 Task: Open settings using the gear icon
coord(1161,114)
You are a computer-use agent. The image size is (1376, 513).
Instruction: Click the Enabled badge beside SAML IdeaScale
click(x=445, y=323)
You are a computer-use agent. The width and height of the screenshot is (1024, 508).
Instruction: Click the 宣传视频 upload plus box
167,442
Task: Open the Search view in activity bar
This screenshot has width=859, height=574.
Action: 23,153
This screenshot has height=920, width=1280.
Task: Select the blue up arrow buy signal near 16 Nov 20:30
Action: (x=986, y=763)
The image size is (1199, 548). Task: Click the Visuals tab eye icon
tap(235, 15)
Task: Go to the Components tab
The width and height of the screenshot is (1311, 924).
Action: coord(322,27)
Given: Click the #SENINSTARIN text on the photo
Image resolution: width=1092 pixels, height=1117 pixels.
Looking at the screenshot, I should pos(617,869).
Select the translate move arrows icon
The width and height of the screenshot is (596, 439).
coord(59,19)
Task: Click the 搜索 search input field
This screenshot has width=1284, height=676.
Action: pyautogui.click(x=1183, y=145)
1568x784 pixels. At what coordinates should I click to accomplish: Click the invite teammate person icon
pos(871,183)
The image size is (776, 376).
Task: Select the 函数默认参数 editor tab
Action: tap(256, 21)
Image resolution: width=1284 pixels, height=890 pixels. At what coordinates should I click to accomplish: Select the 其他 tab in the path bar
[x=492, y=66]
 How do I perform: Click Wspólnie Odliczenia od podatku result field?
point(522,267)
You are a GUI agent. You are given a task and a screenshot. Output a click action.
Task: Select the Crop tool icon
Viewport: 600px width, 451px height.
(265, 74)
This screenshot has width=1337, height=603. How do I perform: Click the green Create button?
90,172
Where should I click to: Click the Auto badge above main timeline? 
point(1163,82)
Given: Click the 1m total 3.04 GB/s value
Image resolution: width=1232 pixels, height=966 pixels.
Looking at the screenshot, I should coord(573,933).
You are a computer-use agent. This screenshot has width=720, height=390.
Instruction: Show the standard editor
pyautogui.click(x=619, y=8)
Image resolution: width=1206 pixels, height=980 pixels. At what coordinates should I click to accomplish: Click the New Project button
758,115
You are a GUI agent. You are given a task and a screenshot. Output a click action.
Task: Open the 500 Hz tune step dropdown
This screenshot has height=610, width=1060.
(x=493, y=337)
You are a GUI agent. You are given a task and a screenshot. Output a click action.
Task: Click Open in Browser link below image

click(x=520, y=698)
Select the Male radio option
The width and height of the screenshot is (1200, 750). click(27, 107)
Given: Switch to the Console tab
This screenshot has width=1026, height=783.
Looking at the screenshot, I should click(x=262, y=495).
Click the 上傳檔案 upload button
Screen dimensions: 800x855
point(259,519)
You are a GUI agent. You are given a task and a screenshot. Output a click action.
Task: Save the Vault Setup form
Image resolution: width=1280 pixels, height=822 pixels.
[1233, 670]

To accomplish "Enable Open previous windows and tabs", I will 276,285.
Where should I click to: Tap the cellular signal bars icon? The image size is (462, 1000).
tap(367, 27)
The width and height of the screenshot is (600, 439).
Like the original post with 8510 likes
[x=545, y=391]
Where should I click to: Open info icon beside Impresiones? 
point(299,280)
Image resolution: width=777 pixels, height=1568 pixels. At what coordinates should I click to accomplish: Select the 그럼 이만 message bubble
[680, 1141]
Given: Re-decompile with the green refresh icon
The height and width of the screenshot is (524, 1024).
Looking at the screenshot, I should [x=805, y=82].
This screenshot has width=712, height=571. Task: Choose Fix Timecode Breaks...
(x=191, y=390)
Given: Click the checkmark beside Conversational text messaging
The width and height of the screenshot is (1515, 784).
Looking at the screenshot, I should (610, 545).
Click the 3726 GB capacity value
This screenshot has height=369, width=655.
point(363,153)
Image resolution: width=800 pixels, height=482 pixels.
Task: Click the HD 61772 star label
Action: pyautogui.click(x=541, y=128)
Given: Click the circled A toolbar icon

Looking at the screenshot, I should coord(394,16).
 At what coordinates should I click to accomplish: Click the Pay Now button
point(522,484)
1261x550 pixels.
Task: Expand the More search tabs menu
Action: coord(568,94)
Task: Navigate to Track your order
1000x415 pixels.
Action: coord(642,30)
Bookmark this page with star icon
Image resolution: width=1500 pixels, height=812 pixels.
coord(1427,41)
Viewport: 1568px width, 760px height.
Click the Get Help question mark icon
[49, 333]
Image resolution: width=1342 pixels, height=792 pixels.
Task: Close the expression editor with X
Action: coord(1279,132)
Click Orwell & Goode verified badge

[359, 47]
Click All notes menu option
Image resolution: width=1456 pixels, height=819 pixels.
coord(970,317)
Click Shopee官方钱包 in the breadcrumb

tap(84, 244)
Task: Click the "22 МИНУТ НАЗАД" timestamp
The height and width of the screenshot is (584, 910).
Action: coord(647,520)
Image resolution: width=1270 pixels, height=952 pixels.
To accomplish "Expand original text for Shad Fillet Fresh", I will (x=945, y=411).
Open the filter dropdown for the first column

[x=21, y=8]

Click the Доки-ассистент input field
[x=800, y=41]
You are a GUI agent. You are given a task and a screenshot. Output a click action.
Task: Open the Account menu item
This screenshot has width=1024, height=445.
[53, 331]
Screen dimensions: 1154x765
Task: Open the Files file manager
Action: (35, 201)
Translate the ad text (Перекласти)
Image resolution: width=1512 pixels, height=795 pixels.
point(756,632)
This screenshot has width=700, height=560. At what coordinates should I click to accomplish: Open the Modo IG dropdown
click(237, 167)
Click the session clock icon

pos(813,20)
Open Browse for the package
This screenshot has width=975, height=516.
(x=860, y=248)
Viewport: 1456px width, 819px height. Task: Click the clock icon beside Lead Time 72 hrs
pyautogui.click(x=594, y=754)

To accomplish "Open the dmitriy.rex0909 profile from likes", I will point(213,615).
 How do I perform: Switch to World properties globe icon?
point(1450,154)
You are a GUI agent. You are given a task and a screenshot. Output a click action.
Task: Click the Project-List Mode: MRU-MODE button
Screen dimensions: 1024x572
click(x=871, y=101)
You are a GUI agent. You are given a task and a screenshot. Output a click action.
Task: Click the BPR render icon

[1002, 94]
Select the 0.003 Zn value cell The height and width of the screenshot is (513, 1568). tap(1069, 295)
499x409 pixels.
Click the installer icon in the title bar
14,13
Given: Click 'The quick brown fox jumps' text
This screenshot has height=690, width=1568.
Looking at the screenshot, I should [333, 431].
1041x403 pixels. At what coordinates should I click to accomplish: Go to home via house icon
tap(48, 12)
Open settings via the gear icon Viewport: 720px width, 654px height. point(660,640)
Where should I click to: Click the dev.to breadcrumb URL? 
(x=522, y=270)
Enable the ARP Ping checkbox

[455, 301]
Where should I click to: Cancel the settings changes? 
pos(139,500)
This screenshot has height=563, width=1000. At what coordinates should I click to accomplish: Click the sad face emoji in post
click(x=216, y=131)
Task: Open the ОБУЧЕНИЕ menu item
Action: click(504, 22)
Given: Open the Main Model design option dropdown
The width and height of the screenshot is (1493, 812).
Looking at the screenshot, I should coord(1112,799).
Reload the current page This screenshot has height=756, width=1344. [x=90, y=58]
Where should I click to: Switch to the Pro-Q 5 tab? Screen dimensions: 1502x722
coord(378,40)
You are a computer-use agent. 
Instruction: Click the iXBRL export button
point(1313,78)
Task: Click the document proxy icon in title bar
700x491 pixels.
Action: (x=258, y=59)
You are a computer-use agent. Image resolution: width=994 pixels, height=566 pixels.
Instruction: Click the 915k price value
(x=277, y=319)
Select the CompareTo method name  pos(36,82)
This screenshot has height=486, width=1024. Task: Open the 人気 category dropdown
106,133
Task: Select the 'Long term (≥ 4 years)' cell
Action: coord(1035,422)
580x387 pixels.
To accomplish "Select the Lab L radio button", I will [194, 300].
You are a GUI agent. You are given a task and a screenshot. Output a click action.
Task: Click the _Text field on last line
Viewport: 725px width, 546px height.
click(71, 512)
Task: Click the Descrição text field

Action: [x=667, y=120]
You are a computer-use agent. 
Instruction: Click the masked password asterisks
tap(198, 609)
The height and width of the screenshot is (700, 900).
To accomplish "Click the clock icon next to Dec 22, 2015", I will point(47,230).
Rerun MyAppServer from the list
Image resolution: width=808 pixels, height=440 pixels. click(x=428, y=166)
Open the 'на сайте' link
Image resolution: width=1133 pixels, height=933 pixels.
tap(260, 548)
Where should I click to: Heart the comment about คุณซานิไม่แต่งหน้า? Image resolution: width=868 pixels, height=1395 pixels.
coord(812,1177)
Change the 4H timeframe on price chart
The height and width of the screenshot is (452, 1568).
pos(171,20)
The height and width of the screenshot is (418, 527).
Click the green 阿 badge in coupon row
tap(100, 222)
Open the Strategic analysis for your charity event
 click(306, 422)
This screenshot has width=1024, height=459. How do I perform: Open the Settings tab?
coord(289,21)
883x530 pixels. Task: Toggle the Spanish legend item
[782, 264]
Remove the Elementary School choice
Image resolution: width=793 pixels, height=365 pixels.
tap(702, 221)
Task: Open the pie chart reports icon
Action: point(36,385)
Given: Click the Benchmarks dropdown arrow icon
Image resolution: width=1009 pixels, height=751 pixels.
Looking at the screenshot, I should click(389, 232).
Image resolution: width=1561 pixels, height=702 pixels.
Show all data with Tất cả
++++++++++
▶ _TASK OBJECTIVE_:
The answer must consist of each line from the data that includes the string "page".

▶ _EXERCISE ANSWER_:
Bookmark this page with star icon
Reload the current page This screenshot has height=756, width=1344. [x=90, y=58]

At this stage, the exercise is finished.